Na década de 2000, a Colômbia, um país de tantos enfrentamentos históricos, viveu mais um pesadelo sangrento. Foi o episódio dos “falsos positivos”.

Respondendo a uma campanha linha-dura na segurança, parte da política do então presidente Álvaro Uribe (2002-2010), as Forças Armadas distribuíram premiações em dinheiro, promoções e outros benefícios para os oficiais que apresentassem grande eficácia na eliminação de guerrilheiros.

Para receber esses prêmios, militares armavam arapucas no interior do país. Mas, em vez de guerrilheiros, civis eram mortos e vestidos de combatentes em cenários montados para simular os conflitos. 

O general Nicacio Martinez, comandante-chefe do Exército da Colômbia
O general Nicacio Martinez, comandante-chefe do Exército da Colômbia - Luisa Gonzalez/Reuters

Em 2008, porém, uma operação do tipo, em Soacha, perto de Bogotá, foi desmascarada. Familiares de 19 jovens assassinados denunciaram os militares responsáveis pelas mortes dos garotos, mostrando evidências de que eles não faziam parte de organizações armadas.

A partir de então, centenas de denúncias similares passaram a surgir.
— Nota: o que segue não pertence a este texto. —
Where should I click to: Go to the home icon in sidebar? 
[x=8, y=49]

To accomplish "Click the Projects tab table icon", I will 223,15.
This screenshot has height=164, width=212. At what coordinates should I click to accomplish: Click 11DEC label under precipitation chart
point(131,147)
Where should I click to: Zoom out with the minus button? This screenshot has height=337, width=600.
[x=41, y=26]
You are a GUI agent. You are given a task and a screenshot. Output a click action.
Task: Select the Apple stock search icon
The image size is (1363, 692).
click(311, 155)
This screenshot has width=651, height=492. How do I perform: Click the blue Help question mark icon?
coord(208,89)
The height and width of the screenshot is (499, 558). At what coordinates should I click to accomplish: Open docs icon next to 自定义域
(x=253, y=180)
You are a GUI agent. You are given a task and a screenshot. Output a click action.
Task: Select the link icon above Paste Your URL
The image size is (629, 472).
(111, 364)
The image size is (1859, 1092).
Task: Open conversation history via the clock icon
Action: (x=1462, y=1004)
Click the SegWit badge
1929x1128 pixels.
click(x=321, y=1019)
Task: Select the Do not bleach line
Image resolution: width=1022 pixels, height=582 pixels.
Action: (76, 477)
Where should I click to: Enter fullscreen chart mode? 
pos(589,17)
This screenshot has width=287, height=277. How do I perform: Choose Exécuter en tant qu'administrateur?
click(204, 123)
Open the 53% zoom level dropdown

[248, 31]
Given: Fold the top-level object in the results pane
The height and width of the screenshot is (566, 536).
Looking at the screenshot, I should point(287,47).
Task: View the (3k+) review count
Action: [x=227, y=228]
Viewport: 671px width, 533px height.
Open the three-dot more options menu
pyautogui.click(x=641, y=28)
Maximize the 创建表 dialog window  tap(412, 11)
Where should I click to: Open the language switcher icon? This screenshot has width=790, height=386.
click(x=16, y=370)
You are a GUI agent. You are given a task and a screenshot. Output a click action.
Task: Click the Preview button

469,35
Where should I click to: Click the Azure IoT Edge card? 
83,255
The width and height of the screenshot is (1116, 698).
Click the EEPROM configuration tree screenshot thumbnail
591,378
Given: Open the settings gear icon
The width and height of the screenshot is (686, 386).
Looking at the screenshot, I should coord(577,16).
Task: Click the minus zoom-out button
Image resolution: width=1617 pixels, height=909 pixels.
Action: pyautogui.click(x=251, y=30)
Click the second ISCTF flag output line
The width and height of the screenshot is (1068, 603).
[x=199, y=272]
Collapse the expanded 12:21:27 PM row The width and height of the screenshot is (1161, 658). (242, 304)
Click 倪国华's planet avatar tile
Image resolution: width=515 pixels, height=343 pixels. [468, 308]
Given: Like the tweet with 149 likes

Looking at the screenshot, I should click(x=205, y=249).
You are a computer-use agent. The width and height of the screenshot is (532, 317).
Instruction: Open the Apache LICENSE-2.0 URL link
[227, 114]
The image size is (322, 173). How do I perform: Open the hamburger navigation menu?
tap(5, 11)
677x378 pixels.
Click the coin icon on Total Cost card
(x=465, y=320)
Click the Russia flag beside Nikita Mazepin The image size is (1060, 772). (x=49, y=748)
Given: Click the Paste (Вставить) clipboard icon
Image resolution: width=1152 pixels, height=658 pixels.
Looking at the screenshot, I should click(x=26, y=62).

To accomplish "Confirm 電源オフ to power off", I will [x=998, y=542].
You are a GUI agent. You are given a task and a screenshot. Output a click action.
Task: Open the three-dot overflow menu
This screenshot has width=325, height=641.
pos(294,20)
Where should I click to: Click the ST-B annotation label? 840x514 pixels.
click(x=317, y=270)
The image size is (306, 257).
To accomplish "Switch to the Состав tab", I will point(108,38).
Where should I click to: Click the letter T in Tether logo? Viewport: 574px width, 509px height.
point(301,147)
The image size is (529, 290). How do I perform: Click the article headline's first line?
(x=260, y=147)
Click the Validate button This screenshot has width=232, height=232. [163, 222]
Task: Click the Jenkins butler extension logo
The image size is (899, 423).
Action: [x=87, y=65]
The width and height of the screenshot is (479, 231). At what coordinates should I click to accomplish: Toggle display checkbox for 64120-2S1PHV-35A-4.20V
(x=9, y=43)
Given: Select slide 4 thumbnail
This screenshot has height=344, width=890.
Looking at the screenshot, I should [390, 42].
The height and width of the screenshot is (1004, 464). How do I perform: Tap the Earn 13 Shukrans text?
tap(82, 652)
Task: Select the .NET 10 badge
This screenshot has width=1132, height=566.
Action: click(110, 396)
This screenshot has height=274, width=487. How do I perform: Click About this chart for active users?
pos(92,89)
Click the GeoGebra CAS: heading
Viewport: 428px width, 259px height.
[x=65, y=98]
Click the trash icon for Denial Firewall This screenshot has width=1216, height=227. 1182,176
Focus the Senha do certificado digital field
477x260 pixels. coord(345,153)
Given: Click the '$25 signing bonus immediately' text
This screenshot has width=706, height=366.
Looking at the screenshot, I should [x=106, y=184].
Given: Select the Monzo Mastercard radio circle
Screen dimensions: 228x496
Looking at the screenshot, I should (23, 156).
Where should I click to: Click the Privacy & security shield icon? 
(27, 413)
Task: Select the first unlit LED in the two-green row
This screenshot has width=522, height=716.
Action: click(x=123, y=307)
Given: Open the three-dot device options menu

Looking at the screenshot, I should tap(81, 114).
Até 2018, o número oficial de mortos desses chamados “falsos positivos”, segundo a Justiça, era de 2.000 civis, a maioria camponeses ou moradores de pequenas cidades do interior, entre eles indígenas e crianças.

Desde o ano passado, com a instituição da JEP (Justiça Especial para a Paz), um tribunal criado a partir do acordo entre o Estado colombiano e a ex-guerrilha das Farc (Forças Armadas Revolucionárias da Colômbia), o fantasma dos “falsos positivos” voltou a assustar os colombianos.

Além de denúncias de novos casos, houve uma grande operação para constranger oficiais dispostos a prestar esclarecimentos sobre os episódios.

As acusações recentes somam 300 vítimas ao número já conhecido de mortos e dão conta de que o sistema de eliminação de civis como se fossem guerrilheiros e membros do crime organizado continuou sendo usado mesmo depois de o escândalo vir à tona.

“É como se estivéssemos vendo um segundo round de uma luta que já conhecemos, por usar a mesma lógica e o mesmo sistema de recompensas”, diz à Folha Angelita Baeyens, do Robert F. Kennedy Human Rights. “O pior é que nos mostra que não houve renovação no modo de atuar das Forças Armadas.”

Na época, a Colômbia foi advertida por diversos órgãos internacionais de direitos humanos e admitiu o problema, afastando oficiais ligados aos “falsos positivos”.

“Porém, esses afastamentos foram quase premiações, pois as pessoas eram mandadas para embaixadas ou aposentadas, não enfrentaram a Justiça”, diz Baeyens. “E as famílias das vítimas nunca foram indenizadas, tampouco buscaram saber quem, no âmbito do poder Executivo, conhecia o sistema e quem o autorizava”, acrescentou.

Há acusações contra o ex-presidente Uribe, mas estas estão paradas porque ele hoje tem imunidade por ser senador.

Não por acaso, ele e seu afilhado político, o atual presidente, Iván Duque, eram contrários ao acordo de paz —negociado e aprovado na gestão de Juan Manuel Santos (2010-2018)— e à instalação de um tribunal especial para investigar apenas os delitos de direitos humanos cometidos naquele período.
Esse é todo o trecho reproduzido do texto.